Carr Communications
- Industry: Public relations Marketing Training
- Founded: 1973
- Founder: Bunny Carr
- Headquarters: Dublin, Ireland
- Key people: Tony Hughes (managing director) Donal Cronin (director)
- Website: carrcommunications.ie

= Carr Communications =

Irish public relations and training company

Carr Communications is a public relations and training company in Ireland. Founded in 1973 by television presenter Bunny Carr, the firm is known for its media training services, particularly for politicians and public figures. Carr Communications has expanded into wider public relations and communications consulting, working with both private sector clients and government agencies. The company has undergone several ownership changes, including a management buyout in 2004, and has been noted for its influence on political communication in Ireland.

== History ==
It was founded in 1973 by the Irish television presenter Bunny Carr.
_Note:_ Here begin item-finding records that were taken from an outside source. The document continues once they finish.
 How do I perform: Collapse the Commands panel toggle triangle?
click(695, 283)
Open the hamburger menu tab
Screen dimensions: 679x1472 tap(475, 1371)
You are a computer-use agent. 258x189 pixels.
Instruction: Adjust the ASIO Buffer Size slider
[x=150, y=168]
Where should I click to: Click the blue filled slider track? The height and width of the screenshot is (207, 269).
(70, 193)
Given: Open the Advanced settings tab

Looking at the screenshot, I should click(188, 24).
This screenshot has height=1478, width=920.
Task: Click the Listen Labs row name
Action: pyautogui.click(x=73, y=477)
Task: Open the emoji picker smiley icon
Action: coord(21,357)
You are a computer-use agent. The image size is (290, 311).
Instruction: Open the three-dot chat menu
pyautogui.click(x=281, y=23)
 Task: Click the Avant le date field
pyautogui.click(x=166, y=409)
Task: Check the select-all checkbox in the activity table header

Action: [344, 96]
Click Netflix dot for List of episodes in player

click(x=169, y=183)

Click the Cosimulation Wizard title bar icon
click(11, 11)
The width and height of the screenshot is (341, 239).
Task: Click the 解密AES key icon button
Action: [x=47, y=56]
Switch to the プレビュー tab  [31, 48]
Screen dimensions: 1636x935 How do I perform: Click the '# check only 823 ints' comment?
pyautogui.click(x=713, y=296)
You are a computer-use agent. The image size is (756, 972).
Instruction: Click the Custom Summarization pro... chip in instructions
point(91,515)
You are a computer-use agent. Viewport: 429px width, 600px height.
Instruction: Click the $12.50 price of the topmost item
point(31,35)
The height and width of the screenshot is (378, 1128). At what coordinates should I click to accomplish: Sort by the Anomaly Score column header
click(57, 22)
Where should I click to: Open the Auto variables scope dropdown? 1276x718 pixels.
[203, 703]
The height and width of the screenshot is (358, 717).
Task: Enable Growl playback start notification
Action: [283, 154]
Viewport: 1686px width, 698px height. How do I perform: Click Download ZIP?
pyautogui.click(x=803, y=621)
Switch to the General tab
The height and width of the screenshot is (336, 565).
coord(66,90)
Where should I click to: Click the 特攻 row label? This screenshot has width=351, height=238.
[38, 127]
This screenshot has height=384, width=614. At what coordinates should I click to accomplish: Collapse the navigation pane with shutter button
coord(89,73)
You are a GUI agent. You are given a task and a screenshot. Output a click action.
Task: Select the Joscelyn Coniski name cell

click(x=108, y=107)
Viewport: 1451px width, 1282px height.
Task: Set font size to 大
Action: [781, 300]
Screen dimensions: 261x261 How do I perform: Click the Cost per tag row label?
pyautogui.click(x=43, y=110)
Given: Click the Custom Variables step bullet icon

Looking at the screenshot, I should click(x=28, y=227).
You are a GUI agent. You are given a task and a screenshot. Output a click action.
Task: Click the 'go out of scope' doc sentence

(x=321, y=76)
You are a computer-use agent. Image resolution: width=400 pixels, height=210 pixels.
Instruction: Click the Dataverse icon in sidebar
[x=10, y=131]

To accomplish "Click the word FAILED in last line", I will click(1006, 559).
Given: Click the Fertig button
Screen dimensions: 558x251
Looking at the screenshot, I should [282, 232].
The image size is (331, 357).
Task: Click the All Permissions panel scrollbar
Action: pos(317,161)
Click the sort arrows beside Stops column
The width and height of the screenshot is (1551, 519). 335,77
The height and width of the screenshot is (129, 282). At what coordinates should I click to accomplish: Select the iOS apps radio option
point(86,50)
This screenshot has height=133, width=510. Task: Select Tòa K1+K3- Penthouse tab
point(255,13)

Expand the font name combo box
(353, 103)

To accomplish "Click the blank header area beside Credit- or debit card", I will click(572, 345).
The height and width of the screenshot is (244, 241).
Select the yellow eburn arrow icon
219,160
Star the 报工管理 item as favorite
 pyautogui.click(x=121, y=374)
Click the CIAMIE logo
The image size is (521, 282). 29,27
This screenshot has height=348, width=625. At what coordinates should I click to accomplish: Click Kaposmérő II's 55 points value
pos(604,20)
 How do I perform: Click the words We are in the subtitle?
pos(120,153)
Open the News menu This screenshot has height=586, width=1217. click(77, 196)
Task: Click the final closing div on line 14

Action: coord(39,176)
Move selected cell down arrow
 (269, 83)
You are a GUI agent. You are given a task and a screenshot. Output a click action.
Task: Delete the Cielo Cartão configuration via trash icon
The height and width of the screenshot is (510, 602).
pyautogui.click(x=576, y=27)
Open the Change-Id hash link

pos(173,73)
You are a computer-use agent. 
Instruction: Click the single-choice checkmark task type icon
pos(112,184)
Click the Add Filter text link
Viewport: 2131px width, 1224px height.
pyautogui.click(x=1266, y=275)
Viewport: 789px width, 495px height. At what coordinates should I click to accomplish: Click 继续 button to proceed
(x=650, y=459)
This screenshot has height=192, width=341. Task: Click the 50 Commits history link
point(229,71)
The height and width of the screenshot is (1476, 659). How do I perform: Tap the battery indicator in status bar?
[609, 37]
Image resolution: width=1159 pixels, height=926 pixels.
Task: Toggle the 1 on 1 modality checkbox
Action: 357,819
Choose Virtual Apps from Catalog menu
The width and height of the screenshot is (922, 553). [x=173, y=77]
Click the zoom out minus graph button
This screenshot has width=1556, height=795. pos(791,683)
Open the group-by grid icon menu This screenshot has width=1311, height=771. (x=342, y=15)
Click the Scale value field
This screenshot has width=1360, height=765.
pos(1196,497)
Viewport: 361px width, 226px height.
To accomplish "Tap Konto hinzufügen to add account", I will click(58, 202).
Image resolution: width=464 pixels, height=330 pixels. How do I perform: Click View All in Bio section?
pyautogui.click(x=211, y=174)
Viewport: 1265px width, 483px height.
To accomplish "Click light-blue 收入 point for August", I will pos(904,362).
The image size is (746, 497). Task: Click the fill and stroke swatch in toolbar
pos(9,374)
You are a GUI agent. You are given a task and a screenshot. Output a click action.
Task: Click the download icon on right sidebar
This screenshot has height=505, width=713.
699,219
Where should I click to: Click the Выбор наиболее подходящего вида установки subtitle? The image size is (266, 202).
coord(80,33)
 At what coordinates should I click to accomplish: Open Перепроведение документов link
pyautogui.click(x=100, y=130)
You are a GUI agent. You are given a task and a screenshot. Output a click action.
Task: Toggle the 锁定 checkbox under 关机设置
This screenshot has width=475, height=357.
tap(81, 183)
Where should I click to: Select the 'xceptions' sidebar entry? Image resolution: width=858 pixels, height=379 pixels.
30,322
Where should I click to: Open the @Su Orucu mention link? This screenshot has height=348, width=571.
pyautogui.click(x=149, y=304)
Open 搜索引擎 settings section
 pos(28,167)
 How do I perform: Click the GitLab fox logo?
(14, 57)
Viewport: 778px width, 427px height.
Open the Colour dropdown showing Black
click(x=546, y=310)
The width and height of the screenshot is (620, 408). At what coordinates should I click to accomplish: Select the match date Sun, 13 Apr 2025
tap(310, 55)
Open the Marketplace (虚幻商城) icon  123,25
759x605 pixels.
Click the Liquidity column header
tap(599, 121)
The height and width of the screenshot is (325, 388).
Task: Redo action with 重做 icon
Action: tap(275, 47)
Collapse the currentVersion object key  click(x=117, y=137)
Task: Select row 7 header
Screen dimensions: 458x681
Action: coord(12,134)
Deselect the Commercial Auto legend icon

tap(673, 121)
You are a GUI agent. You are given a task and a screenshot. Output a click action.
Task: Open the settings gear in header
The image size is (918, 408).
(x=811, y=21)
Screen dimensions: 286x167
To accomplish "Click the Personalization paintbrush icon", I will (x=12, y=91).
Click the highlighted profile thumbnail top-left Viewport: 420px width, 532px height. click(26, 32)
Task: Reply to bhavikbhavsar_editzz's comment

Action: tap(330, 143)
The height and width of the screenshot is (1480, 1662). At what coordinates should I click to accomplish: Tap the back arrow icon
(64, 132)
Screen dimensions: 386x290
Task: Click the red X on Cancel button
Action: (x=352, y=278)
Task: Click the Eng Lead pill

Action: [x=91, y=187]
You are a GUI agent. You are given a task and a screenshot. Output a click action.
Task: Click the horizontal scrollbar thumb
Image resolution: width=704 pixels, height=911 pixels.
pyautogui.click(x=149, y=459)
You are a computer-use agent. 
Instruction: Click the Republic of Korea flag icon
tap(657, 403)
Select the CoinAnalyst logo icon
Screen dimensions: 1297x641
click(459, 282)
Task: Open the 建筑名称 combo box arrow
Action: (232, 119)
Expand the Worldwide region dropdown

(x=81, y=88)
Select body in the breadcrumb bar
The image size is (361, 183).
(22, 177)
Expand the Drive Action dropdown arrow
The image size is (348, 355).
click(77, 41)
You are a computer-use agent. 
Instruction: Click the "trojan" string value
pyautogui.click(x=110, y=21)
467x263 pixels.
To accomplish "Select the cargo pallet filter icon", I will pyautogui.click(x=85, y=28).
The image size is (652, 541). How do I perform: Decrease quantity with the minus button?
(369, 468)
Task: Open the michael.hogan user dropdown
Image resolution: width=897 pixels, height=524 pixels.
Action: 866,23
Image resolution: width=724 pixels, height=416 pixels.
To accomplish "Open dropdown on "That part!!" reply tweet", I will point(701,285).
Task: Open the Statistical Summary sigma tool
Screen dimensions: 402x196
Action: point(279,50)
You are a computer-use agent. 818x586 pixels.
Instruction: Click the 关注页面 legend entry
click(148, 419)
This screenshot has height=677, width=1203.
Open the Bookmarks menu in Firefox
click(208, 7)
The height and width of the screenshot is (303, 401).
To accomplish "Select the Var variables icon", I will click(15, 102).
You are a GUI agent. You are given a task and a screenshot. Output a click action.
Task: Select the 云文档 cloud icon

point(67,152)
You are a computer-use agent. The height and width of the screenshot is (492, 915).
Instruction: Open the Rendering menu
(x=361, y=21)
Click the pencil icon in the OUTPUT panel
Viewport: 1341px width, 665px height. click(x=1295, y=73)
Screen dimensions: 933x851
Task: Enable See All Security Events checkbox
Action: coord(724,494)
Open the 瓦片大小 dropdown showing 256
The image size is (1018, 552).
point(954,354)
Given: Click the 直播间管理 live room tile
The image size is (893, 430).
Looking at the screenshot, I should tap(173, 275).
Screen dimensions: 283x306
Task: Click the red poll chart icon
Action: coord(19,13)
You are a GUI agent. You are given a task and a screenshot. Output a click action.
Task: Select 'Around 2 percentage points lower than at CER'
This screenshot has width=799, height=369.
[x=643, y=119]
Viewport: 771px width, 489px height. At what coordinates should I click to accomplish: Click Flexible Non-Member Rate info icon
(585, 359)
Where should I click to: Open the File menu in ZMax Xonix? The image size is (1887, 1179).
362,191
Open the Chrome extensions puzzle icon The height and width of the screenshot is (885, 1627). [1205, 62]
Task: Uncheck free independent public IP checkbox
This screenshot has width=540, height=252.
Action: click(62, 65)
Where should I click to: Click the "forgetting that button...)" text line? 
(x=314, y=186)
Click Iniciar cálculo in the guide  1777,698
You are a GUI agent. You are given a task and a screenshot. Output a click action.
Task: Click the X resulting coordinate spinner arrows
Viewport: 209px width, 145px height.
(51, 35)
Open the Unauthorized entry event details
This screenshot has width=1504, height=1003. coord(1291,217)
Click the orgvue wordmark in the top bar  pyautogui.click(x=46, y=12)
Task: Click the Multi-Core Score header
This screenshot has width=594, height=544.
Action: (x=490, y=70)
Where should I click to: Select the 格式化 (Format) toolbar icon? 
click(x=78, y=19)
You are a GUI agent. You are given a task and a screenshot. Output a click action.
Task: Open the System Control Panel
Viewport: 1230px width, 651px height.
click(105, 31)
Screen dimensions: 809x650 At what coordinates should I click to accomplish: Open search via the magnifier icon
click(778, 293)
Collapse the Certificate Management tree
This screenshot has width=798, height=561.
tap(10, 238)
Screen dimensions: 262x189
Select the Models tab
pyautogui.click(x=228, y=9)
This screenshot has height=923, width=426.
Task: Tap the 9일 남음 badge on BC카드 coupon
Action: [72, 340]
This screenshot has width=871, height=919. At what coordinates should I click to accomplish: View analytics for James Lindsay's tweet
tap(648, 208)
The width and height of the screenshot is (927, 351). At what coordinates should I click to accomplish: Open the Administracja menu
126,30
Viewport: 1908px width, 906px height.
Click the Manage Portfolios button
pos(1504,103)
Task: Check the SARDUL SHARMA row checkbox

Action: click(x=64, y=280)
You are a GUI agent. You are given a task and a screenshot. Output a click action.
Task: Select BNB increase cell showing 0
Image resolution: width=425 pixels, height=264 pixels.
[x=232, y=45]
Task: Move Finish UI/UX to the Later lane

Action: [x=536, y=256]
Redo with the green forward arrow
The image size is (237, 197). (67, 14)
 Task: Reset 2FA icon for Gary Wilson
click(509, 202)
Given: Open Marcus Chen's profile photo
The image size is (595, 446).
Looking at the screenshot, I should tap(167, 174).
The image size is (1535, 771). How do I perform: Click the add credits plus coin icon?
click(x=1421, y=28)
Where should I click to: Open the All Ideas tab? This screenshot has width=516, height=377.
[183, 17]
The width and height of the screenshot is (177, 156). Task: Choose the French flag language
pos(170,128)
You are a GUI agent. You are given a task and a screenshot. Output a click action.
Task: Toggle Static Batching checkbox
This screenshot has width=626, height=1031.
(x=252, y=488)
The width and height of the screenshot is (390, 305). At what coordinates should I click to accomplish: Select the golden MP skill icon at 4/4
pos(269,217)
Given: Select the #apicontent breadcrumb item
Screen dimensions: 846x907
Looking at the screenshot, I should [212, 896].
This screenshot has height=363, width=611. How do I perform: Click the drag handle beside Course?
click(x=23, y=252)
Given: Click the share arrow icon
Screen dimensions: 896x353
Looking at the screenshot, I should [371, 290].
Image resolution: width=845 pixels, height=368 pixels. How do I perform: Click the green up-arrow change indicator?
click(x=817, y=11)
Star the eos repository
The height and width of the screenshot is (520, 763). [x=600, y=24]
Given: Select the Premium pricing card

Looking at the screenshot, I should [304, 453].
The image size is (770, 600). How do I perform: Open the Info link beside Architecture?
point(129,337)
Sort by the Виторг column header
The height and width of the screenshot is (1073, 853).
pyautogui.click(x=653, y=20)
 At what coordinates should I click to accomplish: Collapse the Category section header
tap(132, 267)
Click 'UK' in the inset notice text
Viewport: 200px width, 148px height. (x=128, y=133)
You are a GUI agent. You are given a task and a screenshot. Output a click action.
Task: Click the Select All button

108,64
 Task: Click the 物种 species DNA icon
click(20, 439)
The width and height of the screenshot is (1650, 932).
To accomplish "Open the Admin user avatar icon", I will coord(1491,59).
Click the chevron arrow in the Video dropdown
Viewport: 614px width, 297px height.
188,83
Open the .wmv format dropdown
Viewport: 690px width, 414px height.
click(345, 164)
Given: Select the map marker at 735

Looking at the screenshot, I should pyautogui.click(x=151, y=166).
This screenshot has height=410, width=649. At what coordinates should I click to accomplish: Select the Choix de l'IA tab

Under Managing Director Terry Prone, the company expanded into public relations. The company has trained politicians to appear in media, including former Taoisigh, Bertie Ahern TD, Charles Haughey and Garret Fitzgerald as well as other prominent TDs from different political parties.

The company was subject to a management buyout in 2004 and the company's profits improved substantially. In 2008, Donal Cronin and Fergus Hoban became owners of the company following the departure of a number of senior executives. Terry Prone resigned as a director of the company in February 2008 and others left with her to set up a rival company.

In February 2008, Tony Hughes rejoined the company as managing director. In March 2008, it was reported that the company received substantial government contracts for its services.